AAP
Federal Communications Minister Stephen Conroy says a damning report into the News of the World phone-hacking scandal in the UK isn't relevant to the Australian media.
"This report relates to specific allegations confined to the United Kingdom," Senator Conroy said in a statement on Wednesday.
"There is no evidence of any behaviour of this type in Australia."
A committee of British MPs has declared media mogul Rupert Murdoch "not a fit person" to run a major international corporation.
In its report into the phone-hacking scandal released overnight the parliamentary Culture, Media and Sport Committee accused the News Corp chief of exhibiting "wilful blindness" towards wrongdoing in his organisation.

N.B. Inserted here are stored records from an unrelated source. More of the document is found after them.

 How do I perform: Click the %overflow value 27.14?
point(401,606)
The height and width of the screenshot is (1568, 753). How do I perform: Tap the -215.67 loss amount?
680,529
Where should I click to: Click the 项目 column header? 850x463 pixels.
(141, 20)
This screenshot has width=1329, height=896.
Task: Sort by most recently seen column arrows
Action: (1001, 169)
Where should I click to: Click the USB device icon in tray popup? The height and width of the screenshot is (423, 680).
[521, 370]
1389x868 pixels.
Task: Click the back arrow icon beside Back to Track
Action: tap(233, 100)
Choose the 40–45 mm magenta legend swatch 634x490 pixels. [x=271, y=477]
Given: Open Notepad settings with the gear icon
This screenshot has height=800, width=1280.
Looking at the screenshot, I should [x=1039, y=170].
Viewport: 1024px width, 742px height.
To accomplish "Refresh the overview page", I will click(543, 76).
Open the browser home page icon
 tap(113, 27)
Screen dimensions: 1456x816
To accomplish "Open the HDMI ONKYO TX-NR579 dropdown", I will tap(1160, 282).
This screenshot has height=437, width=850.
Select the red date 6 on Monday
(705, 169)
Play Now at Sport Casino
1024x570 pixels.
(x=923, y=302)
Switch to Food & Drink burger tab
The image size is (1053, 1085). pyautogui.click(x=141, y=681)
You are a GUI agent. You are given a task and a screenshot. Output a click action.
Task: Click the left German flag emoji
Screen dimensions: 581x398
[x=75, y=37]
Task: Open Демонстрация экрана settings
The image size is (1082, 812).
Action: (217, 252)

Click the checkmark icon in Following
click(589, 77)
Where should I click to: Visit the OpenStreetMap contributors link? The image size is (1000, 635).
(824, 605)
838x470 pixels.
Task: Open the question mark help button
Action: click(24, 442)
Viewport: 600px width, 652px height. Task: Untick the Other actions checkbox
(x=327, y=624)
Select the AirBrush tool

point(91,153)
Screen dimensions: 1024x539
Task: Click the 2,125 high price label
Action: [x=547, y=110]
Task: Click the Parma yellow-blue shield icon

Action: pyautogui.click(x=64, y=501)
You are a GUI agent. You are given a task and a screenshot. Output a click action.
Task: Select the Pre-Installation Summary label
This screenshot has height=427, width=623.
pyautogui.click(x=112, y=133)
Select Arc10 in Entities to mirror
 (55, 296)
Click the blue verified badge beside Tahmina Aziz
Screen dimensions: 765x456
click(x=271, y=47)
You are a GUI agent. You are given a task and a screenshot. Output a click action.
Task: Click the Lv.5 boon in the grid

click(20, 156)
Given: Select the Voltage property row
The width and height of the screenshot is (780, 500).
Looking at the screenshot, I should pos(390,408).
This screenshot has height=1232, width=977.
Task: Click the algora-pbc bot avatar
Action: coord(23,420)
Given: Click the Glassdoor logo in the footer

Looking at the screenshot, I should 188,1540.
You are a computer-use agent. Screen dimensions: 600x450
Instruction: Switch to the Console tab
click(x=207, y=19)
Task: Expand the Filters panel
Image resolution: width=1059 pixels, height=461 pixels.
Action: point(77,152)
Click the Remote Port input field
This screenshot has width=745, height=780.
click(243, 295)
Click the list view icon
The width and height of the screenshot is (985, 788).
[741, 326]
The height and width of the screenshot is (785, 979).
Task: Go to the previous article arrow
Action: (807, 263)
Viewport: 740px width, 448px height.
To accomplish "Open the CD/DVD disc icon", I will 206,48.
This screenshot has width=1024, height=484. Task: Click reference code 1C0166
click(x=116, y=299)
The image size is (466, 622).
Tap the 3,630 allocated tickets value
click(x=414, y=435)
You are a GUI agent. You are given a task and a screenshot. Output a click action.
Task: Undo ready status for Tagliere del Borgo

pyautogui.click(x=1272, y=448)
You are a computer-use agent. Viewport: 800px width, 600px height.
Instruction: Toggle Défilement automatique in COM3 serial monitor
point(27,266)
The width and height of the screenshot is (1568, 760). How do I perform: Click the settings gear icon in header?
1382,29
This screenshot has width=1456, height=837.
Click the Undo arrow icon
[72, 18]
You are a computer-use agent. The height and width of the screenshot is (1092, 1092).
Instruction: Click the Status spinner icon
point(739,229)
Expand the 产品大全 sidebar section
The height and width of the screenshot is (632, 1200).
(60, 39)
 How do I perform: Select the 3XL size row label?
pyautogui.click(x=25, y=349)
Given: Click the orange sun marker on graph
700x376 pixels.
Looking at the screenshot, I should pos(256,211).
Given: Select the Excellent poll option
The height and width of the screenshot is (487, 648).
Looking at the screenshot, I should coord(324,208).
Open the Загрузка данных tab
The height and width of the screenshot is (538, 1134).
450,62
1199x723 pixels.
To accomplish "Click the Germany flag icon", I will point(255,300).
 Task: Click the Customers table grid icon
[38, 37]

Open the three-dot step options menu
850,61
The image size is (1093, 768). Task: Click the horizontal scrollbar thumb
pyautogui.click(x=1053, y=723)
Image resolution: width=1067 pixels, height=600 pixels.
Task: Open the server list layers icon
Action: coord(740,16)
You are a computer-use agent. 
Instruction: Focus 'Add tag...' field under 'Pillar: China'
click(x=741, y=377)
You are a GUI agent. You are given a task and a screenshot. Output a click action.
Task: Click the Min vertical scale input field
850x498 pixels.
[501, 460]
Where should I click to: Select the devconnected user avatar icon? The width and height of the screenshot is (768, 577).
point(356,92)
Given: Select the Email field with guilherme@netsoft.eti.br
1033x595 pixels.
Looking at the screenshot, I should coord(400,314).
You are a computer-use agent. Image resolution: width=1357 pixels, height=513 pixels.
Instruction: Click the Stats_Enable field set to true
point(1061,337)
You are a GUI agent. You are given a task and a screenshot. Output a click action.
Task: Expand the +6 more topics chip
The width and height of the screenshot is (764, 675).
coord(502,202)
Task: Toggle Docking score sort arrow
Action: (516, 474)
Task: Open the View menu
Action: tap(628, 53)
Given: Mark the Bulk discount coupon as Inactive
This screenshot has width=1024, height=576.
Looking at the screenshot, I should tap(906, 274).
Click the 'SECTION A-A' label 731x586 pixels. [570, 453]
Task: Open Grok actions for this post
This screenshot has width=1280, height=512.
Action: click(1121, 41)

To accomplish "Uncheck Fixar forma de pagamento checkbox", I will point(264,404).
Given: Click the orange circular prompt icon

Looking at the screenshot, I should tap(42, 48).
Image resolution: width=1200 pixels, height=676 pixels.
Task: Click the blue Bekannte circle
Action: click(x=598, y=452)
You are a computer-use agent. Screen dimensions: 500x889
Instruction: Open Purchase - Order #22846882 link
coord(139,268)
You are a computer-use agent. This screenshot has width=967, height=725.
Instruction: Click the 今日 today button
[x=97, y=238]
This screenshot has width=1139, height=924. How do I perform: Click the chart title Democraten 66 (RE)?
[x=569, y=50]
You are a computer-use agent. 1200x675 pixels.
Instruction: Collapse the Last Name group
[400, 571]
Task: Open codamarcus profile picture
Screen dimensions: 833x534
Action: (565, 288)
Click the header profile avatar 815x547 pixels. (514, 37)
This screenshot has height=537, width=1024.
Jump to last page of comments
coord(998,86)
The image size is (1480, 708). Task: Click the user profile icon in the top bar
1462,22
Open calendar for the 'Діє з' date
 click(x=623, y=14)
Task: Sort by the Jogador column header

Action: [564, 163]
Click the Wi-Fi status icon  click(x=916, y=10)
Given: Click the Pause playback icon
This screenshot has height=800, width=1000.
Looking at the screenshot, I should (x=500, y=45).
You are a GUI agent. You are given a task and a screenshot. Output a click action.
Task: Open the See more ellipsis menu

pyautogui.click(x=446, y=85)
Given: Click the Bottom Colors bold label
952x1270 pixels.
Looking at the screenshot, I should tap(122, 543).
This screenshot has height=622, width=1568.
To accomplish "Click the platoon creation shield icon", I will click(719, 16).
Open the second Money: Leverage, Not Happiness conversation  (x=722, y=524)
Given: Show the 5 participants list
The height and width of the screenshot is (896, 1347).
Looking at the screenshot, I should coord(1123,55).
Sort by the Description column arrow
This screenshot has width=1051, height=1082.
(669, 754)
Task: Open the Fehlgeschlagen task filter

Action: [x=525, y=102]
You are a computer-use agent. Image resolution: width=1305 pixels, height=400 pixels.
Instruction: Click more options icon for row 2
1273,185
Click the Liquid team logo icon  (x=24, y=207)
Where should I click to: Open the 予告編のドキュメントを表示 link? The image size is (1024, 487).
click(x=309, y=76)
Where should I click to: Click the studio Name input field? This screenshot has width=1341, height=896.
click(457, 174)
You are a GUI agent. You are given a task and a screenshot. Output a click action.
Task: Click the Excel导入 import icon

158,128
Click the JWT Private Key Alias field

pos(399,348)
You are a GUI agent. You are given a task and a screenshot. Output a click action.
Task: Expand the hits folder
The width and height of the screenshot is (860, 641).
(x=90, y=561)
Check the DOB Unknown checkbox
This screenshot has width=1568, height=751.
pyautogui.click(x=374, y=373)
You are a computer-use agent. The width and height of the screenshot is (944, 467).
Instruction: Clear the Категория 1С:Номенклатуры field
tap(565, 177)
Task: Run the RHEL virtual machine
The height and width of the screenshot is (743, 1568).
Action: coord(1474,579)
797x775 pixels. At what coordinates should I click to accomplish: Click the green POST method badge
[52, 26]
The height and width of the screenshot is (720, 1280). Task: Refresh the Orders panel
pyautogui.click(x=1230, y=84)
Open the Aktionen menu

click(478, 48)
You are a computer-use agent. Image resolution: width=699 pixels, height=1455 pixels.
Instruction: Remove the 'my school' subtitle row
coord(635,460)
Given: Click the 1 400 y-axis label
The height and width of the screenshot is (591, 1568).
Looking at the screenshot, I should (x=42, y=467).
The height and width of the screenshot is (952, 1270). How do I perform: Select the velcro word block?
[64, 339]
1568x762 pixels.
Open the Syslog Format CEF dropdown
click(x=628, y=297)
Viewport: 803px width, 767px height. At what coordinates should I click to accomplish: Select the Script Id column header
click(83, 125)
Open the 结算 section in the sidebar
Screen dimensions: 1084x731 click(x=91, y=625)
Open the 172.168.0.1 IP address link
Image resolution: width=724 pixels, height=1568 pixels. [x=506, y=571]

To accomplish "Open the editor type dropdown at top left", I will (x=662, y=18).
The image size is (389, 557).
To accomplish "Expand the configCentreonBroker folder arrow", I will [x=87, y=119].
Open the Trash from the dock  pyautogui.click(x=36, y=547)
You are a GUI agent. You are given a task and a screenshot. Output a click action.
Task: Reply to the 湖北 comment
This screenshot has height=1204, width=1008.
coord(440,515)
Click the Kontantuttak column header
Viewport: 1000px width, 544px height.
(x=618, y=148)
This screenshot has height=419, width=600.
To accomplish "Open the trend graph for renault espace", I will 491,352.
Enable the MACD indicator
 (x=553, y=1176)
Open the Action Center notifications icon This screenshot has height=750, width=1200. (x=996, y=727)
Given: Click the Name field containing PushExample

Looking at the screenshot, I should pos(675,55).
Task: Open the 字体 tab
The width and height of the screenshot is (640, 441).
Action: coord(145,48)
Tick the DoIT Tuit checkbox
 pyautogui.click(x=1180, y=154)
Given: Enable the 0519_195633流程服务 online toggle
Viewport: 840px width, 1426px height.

It said News Corp had been guilty of "huge failings of corporate governance" and that throughout its instinct had been "to cover up rather than seek out wrongdoing and discipline the perpetrators".
But in a statement News Corp condemned the report as "unjustified and highly partisan".
The highly-contentious investigation into the News of the World scandal split the committee on party lines.
While members agreed unanimously that Mr Murdoch's media empire had misled their inquiry in a "blatant fashion", Tory MPs refused to support the report after Labour and the sole Liberal Democrat pushed through the criticism of Mr Murdoch by a vote of six to four.